Stored data entries
——

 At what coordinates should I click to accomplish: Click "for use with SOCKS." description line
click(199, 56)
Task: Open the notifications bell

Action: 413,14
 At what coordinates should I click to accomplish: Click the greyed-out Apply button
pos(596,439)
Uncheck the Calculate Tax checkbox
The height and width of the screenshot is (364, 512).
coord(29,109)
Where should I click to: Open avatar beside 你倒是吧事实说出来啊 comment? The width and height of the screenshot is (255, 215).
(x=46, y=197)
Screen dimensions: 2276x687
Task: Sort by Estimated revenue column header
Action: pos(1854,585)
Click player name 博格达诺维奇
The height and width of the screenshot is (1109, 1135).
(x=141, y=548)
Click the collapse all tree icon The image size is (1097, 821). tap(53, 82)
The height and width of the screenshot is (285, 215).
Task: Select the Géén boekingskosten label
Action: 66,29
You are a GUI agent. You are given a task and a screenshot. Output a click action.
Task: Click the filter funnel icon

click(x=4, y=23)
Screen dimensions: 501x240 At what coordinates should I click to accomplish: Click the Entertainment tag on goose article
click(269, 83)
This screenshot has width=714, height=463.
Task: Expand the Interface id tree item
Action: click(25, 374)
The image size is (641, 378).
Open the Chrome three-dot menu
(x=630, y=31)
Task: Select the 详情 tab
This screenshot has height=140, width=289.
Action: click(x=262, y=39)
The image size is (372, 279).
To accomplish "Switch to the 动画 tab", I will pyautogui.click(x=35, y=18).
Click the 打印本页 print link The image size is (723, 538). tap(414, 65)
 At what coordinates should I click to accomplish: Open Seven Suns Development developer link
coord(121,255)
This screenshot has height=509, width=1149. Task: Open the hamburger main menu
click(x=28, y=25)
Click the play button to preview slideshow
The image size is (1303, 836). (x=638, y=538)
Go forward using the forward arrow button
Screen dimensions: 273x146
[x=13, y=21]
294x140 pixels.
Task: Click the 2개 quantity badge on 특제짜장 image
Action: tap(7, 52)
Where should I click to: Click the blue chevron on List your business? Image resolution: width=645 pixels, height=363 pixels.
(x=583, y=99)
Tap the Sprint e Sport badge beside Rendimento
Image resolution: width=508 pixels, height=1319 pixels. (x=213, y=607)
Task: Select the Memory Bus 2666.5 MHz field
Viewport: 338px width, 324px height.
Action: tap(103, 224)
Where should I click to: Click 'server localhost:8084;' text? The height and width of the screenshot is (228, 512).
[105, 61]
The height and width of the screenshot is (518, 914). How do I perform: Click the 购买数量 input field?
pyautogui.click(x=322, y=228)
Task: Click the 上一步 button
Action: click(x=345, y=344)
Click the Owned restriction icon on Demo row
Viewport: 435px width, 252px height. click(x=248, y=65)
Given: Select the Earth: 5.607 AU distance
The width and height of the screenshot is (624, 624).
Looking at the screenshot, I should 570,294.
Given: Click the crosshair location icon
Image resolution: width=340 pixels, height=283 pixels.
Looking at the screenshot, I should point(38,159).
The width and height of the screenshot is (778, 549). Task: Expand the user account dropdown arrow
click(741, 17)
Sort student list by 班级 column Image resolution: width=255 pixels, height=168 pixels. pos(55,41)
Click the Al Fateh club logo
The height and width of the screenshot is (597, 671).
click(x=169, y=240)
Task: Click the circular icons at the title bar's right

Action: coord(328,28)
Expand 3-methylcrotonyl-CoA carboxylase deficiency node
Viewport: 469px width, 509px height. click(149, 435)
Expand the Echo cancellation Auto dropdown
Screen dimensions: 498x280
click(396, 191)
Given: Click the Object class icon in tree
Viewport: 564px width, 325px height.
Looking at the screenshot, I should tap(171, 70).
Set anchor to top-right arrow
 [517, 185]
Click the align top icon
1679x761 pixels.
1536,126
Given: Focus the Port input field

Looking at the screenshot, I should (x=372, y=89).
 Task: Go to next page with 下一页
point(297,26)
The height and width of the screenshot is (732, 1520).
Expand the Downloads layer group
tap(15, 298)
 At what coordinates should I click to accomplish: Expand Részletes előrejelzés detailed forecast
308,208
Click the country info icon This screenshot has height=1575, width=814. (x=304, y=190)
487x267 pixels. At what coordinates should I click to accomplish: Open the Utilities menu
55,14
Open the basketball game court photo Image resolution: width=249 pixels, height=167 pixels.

——

**Exercise:** Having gone through the data above, repeat it exactly.

**Exercise answer:**
 At what coordinates should I click to accomplish: Click "for use with SOCKS." description line
click(199, 56)
Task: Open the notifications bell

Action: 413,14
 At what coordinates should I click to accomplish: Click the greyed-out Apply button
pos(596,439)
Uncheck the Calculate Tax checkbox
The height and width of the screenshot is (364, 512).
coord(29,109)
Where should I click to: Open avatar beside 你倒是吧事实说出来啊 comment? The width and height of the screenshot is (255, 215).
(x=46, y=197)
Screen dimensions: 2276x687
Task: Sort by Estimated revenue column header
Action: pos(1854,585)
Click player name 博格达诺维奇
The height and width of the screenshot is (1109, 1135).
(x=141, y=548)
Click the collapse all tree icon The image size is (1097, 821). tap(53, 82)
The height and width of the screenshot is (285, 215).
Task: Select the Géén boekingskosten label
Action: 66,29
You are a GUI agent. You are given a task and a screenshot. Output a click action.
Task: Click the filter funnel icon

click(x=4, y=23)
Screen dimensions: 501x240 At what coordinates should I click to accomplish: Click the Entertainment tag on goose article
click(269, 83)
This screenshot has width=714, height=463.
Task: Expand the Interface id tree item
Action: click(25, 374)
The image size is (641, 378).
Open the Chrome three-dot menu
(x=630, y=31)
Task: Select the 详情 tab
This screenshot has height=140, width=289.
Action: click(x=262, y=39)
The image size is (372, 279).
To accomplish "Switch to the 动画 tab", I will pyautogui.click(x=35, y=18).
Click the 打印本页 print link The image size is (723, 538). tap(414, 65)
 At what coordinates should I click to accomplish: Open Seven Suns Development developer link
coord(121,255)
This screenshot has height=509, width=1149. Task: Open the hamburger main menu
click(x=28, y=25)
Click the play button to preview slideshow
The image size is (1303, 836). (x=638, y=538)
Go forward using the forward arrow button
Screen dimensions: 273x146
[x=13, y=21]
294x140 pixels.
Task: Click the 2개 quantity badge on 특제짜장 image
Action: tap(7, 52)
Where should I click to: Click the blue chevron on List your business? Image resolution: width=645 pixels, height=363 pixels.
(x=583, y=99)
Tap the Sprint e Sport badge beside Rendimento
Image resolution: width=508 pixels, height=1319 pixels. (x=213, y=607)
Task: Select the Memory Bus 2666.5 MHz field
Viewport: 338px width, 324px height.
Action: tap(103, 224)
Where should I click to: Click 'server localhost:8084;' text? The height and width of the screenshot is (228, 512).
[105, 61]
The height and width of the screenshot is (518, 914). How do I perform: Click the 购买数量 input field?
pyautogui.click(x=322, y=228)
Task: Click the 上一步 button
Action: click(x=345, y=344)
Click the Owned restriction icon on Demo row
Viewport: 435px width, 252px height. click(x=248, y=65)
Given: Select the Earth: 5.607 AU distance
The width and height of the screenshot is (624, 624).
Looking at the screenshot, I should 570,294.
Given: Click the crosshair location icon
Image resolution: width=340 pixels, height=283 pixels.
Looking at the screenshot, I should point(38,159).
The width and height of the screenshot is (778, 549). Task: Expand the user account dropdown arrow
click(741, 17)
Sort student list by 班级 column Image resolution: width=255 pixels, height=168 pixels. pos(55,41)
Click the Al Fateh club logo
The height and width of the screenshot is (597, 671).
click(x=169, y=240)
Task: Click the circular icons at the title bar's right

Action: coord(328,28)
Expand 3-methylcrotonyl-CoA carboxylase deficiency node
Viewport: 469px width, 509px height. click(149, 435)
Expand the Echo cancellation Auto dropdown
Screen dimensions: 498x280
click(396, 191)
Given: Click the Object class icon in tree
Viewport: 564px width, 325px height.
Looking at the screenshot, I should tap(171, 70).
Set anchor to top-right arrow
 [517, 185]
Click the align top icon
1679x761 pixels.
1536,126
Given: Focus the Port input field

Looking at the screenshot, I should (x=372, y=89).
 Task: Go to next page with 下一页
point(297,26)
The height and width of the screenshot is (732, 1520).
Expand the Downloads layer group
tap(15, 298)
 At what coordinates should I click to accomplish: Expand Részletes előrejelzés detailed forecast
308,208
Click the country info icon This screenshot has height=1575, width=814. (x=304, y=190)
487x267 pixels. At what coordinates should I click to accomplish: Open the Utilities menu
55,14
Open the basketball game court photo Image resolution: width=249 pixels, height=167 pixels.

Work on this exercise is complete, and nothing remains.